Die ganzen Einstellungen im "In-Home-Streaming"-Menü hab ich schon ausprobiert.



Ich hab dann mal das Ganze auch noch mit meinem 1090T-PC getestet (siehe Profil):
Als Client 
Als Host zum Gamingsystem 
Als Host zum Wohnzimmer-PC  > es lagt 


Was meint ihr, einfach zu lahm?


----------



## Abductee (15. Januar 2016)

Passt die Downloadrate von deinem ITX?
Lad mal etwas Großes von deinem Host runter.

Start mal mit einer Linux Live CD und spiel dort mal eine Datei ab.


----------



## A.Meier-PS3 (15. Januar 2016)

Hallo Abductee

Netzwerk passt.

Wieso LiveCD?
Zocken unter Linux?


----------



## Abductee (15. Januar 2016)

Mit was für einen Client/Server-Software streamst du eigentlich die Spiele?


----------



## A.Meier-PS3 (15. Januar 2016)

Steam selber kann das.


----------



## Abductee (15. Januar 2016)

Steam Linux kann auch Steam Windows streamen.
An dem würde es nicht scheitern.
(falls es ein Softwareproblem sein sollte)


----------



## TheSebi41 (15. Januar 2016)

Ich glaub es liegt an XP, nimm mal Linux als Client


----------



## A.Meier-PS3 (15. Januar 2016)

TheSebi41 schrieb:


> Ich glaub es liegt an XP, nimm mal Linux als Client


Kann es heute Abend mal testen, aber wenn kommt Linux auf einen USB-Stick.


----------



## A.Meier-PS3 (16. Januar 2016)

Hatte jetzt endlich Zeit mich mit dem LiveLinux zu befassen:
Kurzfassung: Steam läuft nicht in einer Live-Umgebung > zu wenig Speicher (getestet mit Mint und Ubuntu). 

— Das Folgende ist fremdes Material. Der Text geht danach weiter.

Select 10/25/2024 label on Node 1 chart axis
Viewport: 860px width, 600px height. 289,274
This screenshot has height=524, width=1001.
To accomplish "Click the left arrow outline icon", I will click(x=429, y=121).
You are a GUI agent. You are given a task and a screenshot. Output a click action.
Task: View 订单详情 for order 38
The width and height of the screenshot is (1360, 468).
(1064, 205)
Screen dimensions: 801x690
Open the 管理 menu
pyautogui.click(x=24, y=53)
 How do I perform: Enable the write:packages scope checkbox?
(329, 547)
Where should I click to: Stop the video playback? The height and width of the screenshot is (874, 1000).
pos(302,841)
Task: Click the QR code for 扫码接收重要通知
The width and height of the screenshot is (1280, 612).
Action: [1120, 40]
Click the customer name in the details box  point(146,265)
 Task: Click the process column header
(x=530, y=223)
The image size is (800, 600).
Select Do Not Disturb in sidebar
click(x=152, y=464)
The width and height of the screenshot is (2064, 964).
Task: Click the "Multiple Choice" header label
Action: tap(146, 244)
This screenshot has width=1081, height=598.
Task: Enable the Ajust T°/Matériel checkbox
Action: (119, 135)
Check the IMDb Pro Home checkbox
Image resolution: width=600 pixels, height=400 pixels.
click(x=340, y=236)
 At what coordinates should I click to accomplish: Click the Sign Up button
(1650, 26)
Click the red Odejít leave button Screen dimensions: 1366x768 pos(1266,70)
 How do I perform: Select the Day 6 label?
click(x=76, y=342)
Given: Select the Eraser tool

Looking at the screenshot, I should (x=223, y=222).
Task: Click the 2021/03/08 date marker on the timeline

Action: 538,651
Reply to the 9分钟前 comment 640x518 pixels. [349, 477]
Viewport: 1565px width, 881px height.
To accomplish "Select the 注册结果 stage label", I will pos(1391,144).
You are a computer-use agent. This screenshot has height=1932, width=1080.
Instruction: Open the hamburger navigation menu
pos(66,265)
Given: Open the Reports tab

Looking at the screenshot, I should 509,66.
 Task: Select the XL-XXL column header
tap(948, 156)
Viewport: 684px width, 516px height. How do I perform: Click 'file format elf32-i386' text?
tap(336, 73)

Ich werde morgen Abend Mint auf eine USB-Platte installieren und dann das Ganze nochmal versuchen.


----------



## A.Meier-PS3 (16. Januar 2016)

Hab es getestet > es läuft 

Was mir beim Streamen aufgefallen ist, ist dass unter Linux nutz Steam den Hardware-Decoder der GTS450 (VDPAU) während unter XP kommt ein Software-Decoder zum Einsatz und die Berechnung erfolgt auf der CPU.


----------



## Abductee (16. Januar 2016)

Also lags am XP?


----------



## A.Meier-PS3 (16. Januar 2016)

Keine Ahnung ob man unter XP überhaupt nicht den Hardware-Decoder der GTS450 nutzen kann oder ob es sich um ein Software/Treiber-Problem handelt.


----------



## Red5FS (17. Januar 2016)

Hi,
welche Software nutzt du um Videos zu streamen bzw. abzuspielen?
Könnte Dir für den Host serviio als dlna Server empfehlen und/oder für den Client Kodi (ehemals XBMC) dort kannst du auch Netzwerklaufwerke als Quellen einrichten.
Ansonsten nen Raspberry dafür fertig machen.
Nette Info und Hilfeseite dazu wäre PowerPi – Der Kodi & Raspberry Pi 2 Blog

Gruß Red5FS


----------



## A.Meier-PS3 (17. Januar 2016)

Hallo Red5FS

Hier geht es nicht um das Streamen von Videos sondern von Games.

Gruss Piccolo71320


----------



## Red5FS (17. Januar 2016)

Oh, das hab ich leider nicht rausgelesen...Sorry
Gruß


----------



## TheSebi41 (20. Januar 2016)

Ah dann hatte ich doch recht 
XP ist nix mehr für so moderne Sachen [emoji14]


----------